- **THE RECORDS**:
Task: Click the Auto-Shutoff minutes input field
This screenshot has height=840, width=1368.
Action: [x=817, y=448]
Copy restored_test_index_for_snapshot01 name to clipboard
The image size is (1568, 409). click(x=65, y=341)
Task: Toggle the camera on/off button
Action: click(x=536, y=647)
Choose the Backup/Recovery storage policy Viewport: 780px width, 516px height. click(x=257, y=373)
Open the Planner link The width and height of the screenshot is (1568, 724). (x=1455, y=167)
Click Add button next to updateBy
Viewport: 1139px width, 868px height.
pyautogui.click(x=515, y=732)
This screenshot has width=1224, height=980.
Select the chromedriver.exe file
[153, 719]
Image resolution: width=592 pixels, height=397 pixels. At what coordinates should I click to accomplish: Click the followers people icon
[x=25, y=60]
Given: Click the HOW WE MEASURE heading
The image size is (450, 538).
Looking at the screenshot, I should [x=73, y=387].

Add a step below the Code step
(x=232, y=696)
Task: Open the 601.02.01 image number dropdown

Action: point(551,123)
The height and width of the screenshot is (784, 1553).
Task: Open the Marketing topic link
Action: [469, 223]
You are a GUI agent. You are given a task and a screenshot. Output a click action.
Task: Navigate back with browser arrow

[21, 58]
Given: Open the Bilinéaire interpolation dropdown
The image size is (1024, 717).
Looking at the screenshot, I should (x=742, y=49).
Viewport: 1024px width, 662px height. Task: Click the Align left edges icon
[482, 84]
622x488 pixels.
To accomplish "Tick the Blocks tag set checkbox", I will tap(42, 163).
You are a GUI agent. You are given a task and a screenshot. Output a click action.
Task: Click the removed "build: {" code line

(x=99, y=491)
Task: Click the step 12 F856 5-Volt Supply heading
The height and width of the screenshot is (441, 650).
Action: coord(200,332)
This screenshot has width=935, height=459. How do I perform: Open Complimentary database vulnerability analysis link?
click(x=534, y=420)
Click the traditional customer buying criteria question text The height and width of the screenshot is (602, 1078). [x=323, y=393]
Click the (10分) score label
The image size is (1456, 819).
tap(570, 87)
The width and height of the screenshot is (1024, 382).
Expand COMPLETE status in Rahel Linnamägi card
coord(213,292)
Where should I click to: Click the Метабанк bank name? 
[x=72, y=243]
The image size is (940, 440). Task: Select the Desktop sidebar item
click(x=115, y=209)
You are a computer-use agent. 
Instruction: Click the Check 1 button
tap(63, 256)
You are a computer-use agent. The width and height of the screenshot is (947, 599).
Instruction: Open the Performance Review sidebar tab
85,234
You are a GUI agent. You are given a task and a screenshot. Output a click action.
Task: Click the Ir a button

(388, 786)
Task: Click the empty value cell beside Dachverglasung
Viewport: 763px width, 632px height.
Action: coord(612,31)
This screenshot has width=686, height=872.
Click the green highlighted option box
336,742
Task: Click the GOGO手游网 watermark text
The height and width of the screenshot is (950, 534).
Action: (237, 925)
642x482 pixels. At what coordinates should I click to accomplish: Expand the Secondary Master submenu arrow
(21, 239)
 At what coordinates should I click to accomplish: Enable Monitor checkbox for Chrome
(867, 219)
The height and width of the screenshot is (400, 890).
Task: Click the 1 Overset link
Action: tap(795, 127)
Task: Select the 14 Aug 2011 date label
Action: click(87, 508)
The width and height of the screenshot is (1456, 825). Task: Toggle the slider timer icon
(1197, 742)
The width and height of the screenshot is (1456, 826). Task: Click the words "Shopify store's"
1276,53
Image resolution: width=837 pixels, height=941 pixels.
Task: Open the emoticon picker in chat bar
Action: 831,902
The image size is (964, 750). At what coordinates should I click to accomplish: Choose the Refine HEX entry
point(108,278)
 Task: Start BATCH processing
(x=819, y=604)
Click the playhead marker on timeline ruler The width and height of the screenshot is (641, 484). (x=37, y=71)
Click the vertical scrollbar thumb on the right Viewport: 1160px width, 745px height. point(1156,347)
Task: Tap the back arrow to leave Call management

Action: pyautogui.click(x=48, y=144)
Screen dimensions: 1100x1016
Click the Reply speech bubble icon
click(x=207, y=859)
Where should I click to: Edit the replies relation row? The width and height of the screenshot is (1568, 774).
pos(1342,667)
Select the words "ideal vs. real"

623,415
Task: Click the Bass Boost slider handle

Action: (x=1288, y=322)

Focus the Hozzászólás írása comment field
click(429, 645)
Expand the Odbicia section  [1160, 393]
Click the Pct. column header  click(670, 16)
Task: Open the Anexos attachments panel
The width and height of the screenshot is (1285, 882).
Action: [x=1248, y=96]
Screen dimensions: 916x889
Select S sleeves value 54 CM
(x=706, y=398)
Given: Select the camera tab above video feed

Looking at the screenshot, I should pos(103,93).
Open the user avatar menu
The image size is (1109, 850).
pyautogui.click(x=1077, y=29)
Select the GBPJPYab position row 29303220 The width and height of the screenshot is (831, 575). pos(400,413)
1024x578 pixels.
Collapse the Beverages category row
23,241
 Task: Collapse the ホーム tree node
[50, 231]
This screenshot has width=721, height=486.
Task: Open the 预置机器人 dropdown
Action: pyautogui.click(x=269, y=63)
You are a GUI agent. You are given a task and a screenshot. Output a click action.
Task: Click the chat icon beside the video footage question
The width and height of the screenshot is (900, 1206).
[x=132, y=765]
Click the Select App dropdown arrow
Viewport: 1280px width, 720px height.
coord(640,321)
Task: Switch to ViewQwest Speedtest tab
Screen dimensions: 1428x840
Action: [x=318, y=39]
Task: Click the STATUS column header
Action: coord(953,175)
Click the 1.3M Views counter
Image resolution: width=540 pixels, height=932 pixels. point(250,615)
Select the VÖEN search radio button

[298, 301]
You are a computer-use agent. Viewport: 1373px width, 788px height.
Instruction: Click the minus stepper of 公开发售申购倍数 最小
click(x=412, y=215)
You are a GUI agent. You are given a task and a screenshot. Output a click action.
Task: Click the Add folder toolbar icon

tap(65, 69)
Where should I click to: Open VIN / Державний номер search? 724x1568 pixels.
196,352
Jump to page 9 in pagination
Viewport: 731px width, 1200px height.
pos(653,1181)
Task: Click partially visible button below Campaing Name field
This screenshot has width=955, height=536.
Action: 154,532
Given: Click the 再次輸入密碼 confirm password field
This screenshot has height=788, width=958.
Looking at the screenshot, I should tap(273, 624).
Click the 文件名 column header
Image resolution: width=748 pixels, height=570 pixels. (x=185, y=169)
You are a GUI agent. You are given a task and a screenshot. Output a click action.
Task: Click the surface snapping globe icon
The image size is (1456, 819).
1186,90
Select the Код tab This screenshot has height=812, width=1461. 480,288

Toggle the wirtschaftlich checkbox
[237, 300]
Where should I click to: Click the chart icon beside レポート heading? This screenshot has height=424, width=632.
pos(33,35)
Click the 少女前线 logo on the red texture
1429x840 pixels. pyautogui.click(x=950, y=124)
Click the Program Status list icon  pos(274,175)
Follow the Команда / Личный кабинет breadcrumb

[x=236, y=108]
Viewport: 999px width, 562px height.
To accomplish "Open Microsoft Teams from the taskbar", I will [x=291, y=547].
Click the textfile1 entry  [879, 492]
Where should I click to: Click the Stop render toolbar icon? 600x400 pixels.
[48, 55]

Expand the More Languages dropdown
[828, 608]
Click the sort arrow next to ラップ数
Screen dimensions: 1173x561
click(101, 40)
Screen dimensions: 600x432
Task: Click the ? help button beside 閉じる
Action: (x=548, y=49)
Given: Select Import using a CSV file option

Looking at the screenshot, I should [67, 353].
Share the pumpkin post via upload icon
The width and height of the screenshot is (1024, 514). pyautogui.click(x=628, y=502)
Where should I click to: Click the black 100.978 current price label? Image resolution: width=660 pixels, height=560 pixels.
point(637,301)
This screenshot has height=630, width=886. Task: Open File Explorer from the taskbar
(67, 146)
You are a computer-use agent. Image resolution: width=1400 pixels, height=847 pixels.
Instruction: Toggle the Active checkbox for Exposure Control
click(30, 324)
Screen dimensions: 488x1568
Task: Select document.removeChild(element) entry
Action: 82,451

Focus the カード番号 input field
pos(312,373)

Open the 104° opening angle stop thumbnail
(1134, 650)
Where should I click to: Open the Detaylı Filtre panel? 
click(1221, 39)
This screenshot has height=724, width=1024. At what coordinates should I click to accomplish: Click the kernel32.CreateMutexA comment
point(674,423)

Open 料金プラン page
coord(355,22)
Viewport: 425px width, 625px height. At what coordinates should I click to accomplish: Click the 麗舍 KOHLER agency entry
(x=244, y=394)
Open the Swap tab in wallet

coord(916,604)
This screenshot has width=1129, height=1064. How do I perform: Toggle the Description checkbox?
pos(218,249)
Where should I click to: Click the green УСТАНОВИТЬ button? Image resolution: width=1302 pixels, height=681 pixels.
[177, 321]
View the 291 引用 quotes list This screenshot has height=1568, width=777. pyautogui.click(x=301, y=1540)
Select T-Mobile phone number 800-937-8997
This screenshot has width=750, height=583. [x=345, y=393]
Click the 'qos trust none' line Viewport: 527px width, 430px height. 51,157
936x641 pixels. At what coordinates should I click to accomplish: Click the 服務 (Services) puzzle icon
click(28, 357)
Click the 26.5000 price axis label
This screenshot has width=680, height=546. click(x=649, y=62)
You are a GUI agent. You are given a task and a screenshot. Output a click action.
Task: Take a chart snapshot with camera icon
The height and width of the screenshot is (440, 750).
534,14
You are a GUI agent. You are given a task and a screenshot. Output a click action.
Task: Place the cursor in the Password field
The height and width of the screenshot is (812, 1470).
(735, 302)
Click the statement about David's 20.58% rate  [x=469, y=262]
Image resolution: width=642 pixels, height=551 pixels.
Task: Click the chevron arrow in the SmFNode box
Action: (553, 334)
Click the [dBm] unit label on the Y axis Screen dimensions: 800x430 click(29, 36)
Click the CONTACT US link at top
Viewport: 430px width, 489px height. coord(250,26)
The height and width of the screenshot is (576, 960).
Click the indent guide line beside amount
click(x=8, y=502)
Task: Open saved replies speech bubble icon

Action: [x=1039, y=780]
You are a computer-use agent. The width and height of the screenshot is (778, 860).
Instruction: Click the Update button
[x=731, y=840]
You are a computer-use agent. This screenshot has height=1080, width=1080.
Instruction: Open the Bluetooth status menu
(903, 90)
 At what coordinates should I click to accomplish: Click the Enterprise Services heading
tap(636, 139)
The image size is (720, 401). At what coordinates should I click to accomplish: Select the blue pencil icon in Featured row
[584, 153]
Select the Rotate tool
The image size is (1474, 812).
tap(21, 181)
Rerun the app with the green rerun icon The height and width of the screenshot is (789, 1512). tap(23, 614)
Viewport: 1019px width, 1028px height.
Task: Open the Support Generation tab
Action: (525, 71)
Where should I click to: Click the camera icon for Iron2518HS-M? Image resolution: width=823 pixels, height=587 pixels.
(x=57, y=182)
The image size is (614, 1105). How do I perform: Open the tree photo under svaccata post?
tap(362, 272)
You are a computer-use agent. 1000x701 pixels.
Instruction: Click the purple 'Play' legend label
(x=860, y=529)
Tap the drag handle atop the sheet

- **PROBLEM DETAILS**: Scan the records for lines that hold "list", and reproduce each one you find.

- **REPLY TO THE TASK**:
Click the Program Status list icon  pos(274,175)
View the 291 引用 quotes list This screenshot has height=1568, width=777. pyautogui.click(x=301, y=1540)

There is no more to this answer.